Intro and all that, detailed, boring stuff...
Since my last log began with my struggling to accomplish a deadlift with proper form, and I recently set a new PR by pulling 315, it seems like I've arrived at a good point to finish off that log and start a new one.
Time to regroup and think about this 2008 Challenge going on and set some new goals.
First goal – Mental outlook. I tend to be too negative and often doubt myself. To accomplish my goals, I need to be positive and optimistic that I will get there: hence the title. (Thanks, Steve, for the
inspiration!) I’ve noticed so many of us around here feel the same way – 2008 will be a year of tremendous accomplishments, breaking through barriers, and doing things we never thought possible before. Let's keep that energy going!

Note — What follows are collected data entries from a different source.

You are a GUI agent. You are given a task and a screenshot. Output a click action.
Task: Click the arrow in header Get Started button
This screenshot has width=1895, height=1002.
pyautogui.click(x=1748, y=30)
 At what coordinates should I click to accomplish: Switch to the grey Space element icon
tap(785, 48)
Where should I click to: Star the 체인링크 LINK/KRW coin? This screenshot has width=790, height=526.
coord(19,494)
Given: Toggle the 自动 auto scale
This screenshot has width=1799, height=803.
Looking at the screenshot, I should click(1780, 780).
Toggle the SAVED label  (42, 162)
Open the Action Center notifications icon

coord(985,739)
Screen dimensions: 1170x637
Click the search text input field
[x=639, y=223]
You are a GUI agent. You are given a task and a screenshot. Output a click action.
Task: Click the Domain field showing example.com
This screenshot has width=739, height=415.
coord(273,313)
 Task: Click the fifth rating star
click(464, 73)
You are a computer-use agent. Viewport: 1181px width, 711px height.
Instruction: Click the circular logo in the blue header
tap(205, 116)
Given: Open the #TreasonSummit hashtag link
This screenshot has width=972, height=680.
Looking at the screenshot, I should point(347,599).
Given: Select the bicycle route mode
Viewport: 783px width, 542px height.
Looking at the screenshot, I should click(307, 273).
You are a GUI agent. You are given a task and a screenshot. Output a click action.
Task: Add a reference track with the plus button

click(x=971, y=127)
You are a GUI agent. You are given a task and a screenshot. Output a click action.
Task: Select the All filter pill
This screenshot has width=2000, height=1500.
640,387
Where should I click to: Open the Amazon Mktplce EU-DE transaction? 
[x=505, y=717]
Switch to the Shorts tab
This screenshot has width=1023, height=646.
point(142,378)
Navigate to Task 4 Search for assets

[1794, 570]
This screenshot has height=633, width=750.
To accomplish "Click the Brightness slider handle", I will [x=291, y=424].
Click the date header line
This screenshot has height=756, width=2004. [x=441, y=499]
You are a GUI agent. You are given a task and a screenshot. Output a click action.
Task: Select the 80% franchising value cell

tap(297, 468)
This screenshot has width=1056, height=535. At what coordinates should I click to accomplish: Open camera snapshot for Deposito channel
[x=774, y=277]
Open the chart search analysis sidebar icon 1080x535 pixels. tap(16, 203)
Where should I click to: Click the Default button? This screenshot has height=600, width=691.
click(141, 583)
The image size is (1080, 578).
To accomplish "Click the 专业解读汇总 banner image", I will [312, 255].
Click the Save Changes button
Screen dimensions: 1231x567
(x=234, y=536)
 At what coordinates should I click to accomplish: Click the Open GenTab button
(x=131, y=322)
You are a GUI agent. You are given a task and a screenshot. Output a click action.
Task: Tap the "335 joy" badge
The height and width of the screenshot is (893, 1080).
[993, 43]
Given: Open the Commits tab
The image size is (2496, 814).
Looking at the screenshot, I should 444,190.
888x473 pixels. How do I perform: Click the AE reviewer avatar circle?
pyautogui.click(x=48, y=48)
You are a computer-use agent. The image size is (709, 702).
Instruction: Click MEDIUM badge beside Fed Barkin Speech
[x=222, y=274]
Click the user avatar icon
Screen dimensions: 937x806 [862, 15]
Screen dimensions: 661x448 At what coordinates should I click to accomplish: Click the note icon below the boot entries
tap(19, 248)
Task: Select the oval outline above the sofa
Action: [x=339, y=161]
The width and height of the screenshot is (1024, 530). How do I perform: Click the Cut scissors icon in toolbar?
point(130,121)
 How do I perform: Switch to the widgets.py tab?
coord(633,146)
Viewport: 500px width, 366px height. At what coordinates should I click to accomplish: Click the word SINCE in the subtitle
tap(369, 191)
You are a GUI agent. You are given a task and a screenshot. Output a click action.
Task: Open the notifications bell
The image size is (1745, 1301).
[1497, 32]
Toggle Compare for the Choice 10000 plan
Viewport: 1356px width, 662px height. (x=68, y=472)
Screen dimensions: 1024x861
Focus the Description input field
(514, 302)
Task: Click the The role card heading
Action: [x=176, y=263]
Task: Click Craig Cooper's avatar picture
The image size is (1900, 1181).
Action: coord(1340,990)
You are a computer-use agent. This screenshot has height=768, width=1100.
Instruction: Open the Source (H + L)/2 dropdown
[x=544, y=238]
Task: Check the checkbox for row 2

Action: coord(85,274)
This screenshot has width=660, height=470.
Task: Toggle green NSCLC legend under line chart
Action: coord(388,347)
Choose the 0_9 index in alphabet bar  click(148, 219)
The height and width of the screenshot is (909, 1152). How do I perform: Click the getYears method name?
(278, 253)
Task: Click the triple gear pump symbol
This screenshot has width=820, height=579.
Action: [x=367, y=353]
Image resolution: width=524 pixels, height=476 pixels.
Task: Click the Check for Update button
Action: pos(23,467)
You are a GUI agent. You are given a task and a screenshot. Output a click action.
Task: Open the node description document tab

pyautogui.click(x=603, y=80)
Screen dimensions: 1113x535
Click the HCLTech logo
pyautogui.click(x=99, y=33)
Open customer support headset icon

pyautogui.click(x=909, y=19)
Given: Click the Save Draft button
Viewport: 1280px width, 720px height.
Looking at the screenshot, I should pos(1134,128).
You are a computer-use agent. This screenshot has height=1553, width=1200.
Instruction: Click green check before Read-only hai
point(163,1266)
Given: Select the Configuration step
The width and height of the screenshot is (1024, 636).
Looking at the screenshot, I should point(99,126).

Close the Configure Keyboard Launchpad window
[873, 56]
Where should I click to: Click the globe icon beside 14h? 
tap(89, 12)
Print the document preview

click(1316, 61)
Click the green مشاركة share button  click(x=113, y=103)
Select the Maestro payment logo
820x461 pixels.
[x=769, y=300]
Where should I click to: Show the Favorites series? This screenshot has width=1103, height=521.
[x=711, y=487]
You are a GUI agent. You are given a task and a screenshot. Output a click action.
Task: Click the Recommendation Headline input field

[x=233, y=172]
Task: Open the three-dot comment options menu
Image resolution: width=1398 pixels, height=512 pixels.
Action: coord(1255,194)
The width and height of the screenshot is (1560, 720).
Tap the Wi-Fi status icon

Second goal – mobility and stability issues. My current lacks are still inhibiting my progress and are setting me up for a training injury. So – glute activation, scapular stability, thoracic mobility, hip mobility and core stability. I also have some posture issues (you can see in my pics that I tend to hold my right shoulder higher than my left, I have anterior pelvic tilt, and I slouch. I also work at a computer all day, which doesn’t help). Correctional work will continue to be a priority.
Plan: Danny Plan part 3, mobility and activation as prescribed. Measurement TBD.
Third goal – Control the eating, the bane of every current and former fat boy. I’ve got a little lazy and let things go over the holidays and packed on some extra pounds.
Plan: I’ve begun the TNT plan and will continue that through July. I don’t have a specific goal weight in mind, but I sure as heck don’t need to weigh 194.
Measurement: Setting the bar at 90% compliance or better.
Fourth goal – Body comp. I think the proper eating will accomplish most of this, but overall I want to be leaner and more muscular (wait, that requires that I be muscular to begin with… perhaps I should say "some remote semblance of muscular.") That's not a measurable goal. So I’ll say 10-12% body fat, and an increase in size – I won’t get hung up on a certain number -- in my measurements for chest, shoulders, biceps, thighs and calves. The waist damned well better shrink! I may not do both at once, but I have six months for both hypertrophy and fat loss.
Plan: Danny Plan part 3, resistance and cardio training as prescribed. I expect to grow stronger through the process, too, but I will not set up a strength goal until the mobility/stability progresses to the point where I am more injury-resistant.
Measurement: I'll post body fat and measurements monthly.